Essentially, I am willing to risk being mocked in order to help you. You're welcome. I live to help people. You know, the whole ray of sunshine thing.
Anyhoo, the tub...
So, the Reader's Digest version is that a few years back we decided to build an addition on our house rather than move. The architect said that even though I thought we didn't need/want a Jacuzzi-type tub we should really consider it because when we go to sell the house that is a feature that people will expect to see in a remodeled bathroom. Fast forward past our acquiescence and right to me searching for the perfect tub.
Clearly, the perfect tub is as big as you can get into the space. It's important that 2 adults or 7 children can fit into said tub. Tub should be big enough that it requires a full day's worth of hot water to fill.
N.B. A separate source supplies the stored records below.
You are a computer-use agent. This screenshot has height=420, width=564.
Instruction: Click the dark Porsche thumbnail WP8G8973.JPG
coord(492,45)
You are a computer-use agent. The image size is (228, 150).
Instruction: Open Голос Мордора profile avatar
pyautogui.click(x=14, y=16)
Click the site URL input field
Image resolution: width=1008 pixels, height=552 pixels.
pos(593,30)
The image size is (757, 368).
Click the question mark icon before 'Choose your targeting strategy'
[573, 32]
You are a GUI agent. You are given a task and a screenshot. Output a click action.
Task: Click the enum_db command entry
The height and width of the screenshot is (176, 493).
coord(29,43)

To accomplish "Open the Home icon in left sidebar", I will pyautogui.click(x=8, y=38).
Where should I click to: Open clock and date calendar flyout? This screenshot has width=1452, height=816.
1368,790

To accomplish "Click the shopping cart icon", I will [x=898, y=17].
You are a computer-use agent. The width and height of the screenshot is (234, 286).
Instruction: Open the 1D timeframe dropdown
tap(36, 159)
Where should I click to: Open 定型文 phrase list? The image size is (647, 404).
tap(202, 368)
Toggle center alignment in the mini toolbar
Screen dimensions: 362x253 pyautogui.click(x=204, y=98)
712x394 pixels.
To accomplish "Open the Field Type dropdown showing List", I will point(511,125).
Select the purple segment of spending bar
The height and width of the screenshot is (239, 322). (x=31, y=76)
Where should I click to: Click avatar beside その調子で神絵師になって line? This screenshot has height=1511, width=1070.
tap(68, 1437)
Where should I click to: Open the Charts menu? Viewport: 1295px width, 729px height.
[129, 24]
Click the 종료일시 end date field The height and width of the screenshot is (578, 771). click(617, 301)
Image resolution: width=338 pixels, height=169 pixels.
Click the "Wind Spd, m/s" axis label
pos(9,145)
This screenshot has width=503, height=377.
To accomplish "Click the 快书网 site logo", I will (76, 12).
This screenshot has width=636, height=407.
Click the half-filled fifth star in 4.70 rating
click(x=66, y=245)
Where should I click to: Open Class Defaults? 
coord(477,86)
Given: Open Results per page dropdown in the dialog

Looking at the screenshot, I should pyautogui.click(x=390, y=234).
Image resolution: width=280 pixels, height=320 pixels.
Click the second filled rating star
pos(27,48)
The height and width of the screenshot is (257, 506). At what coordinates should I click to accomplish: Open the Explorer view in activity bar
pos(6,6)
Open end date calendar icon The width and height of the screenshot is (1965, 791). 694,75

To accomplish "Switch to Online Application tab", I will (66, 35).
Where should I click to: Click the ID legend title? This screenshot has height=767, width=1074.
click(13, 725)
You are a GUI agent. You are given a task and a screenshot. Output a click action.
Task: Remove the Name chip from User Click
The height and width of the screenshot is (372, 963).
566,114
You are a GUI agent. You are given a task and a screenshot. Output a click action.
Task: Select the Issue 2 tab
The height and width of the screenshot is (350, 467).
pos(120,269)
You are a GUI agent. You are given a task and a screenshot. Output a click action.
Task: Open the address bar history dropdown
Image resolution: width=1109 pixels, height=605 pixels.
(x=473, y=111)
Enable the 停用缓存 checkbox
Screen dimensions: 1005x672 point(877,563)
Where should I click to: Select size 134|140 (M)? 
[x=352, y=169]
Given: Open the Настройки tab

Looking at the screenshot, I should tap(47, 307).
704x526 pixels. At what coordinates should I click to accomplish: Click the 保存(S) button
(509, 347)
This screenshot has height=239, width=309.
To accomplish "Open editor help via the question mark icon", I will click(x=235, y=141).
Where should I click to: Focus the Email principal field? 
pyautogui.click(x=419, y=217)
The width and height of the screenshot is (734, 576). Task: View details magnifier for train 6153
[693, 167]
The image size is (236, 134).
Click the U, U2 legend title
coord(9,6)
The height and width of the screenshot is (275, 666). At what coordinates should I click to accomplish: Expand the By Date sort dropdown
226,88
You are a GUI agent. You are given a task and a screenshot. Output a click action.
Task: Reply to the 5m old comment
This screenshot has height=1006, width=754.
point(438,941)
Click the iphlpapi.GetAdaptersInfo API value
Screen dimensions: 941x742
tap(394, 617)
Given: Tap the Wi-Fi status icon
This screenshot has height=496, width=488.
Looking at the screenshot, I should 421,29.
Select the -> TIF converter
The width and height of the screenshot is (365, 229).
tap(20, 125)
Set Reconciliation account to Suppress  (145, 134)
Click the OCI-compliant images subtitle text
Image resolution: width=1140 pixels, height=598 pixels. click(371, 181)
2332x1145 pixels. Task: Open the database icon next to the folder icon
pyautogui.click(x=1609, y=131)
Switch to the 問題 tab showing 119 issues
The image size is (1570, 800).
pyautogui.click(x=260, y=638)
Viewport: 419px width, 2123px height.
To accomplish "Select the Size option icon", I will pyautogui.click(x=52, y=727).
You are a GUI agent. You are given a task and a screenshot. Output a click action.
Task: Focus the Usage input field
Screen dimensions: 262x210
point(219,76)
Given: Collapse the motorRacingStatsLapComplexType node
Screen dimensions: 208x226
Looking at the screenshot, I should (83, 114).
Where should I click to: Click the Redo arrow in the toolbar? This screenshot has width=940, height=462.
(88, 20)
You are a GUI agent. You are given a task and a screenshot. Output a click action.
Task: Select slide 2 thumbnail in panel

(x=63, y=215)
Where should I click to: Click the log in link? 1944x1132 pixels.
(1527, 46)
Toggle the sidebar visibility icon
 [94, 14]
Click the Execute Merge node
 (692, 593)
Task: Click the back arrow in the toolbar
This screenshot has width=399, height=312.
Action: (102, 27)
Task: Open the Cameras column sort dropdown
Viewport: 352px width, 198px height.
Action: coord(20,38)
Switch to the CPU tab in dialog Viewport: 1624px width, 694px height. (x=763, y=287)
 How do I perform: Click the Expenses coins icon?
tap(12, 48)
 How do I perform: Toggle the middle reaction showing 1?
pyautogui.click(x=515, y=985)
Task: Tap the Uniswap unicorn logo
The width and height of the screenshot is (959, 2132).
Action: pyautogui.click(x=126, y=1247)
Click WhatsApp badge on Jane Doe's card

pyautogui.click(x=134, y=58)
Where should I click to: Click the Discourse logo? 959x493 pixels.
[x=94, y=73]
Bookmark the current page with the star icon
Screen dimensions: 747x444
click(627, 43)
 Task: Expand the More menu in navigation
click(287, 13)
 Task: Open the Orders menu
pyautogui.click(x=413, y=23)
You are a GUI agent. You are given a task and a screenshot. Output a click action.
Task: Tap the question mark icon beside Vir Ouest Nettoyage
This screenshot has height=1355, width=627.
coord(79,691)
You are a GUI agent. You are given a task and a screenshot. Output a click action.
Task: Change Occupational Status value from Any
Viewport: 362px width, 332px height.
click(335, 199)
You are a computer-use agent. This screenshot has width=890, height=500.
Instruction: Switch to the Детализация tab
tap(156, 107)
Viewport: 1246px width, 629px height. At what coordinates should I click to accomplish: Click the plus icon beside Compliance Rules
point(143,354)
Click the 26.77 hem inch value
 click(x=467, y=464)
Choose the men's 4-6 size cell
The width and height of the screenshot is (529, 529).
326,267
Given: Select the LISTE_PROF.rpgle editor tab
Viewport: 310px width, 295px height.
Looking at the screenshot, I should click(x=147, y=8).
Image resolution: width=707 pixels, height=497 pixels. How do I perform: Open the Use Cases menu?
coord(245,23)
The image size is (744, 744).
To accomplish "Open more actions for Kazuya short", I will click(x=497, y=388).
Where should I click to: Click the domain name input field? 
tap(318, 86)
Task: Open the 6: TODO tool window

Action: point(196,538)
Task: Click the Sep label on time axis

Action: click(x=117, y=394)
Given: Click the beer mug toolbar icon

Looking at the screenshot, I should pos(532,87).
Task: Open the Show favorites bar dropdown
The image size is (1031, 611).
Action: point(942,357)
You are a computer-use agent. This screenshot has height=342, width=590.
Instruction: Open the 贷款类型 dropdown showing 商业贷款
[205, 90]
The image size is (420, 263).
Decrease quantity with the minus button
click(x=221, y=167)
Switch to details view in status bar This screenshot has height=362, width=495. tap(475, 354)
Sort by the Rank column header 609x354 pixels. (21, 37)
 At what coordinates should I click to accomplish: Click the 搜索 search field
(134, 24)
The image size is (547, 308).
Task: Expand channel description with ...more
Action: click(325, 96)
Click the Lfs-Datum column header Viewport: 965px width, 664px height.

|Doesn't this look like the perfect sized tub? |
Yeah, that's not the tub I got.
My beautiful multi-jet tub was perfectly incorporated into our dream bathroom. I couldn't have been happier. Until I went to take a bath. Before I tell you what happened, I will tell you that just last week I decided that I was probably remembering the whole thing (from several years ago) in a skewed fashion and that it really couldn't have been that bad. I decided I would take another bath with a fresh and open mind and enjoy relaxing and reading in my spacious and aquarific tub. Sigh. I will now recount for you what happened then and just again last week. Remember, this is a cautionary tale, take heed.
Prepare yourself, this gets ugly. I turn the water on to fill the tub. I get my bath pillow, my book, my towel, I use my fancy dimmer switch to make the lights just right. The door is locked, no one can come in to bother me. Clothes are off and I'm ready to go. 13 minutes later after sitting around with no clothes on reading my book on the edge of the tub, it's finally full.
I'm in. The trouble begins. First, the pillow won't stay in place. Okay, no problem, we're skipping the pillow. I get the jets going. That is really loud in my ears. Alright then, less jets. Here comes the relaxing. Yes, I will be relaxing in just one minute as soon as I get in a comfortable position. Oh wait, there is no comfortable position! You know why?!?!? The tub's too big! When I lean against the back in a good reclining position my feet do not reach the other end of the tub. So, I just keep sliding down and under the water. That's until my feet reach the other side. Then I start to float to the top because none of me is leaning against anything. I am not even exaggerating.
New approach. I will sit up and bend my knees so my feet are on the bottom of the tub. Yes, I am now not floating or slipping under water. And the whole top half of me is out of the tub. Awesome. End of bath.
|This lady is full of crap. A real person |
would have a more bitter look on her face.
Most of her is out of the tub. You know
she has to be freezing cold.
Here are your take-aways:
- Unlike pizza and cake - when it comes to tubs, less is more. Go smaller.
- Just like makeup and cleavage - when it comes to tubs, less is more. Go smaller.
- If you need a sweater to keep your top half warm in the tub, your tub is too big.
- There is nothing sexy about floating to the top of your tub. This is why it's important to always keep the bathroom door locked.
- You do not need a tub that fits two people. Really, think about it. How much time do you think you have that you can take enough romantic baths a deux to make a giant tub a sound financial decision?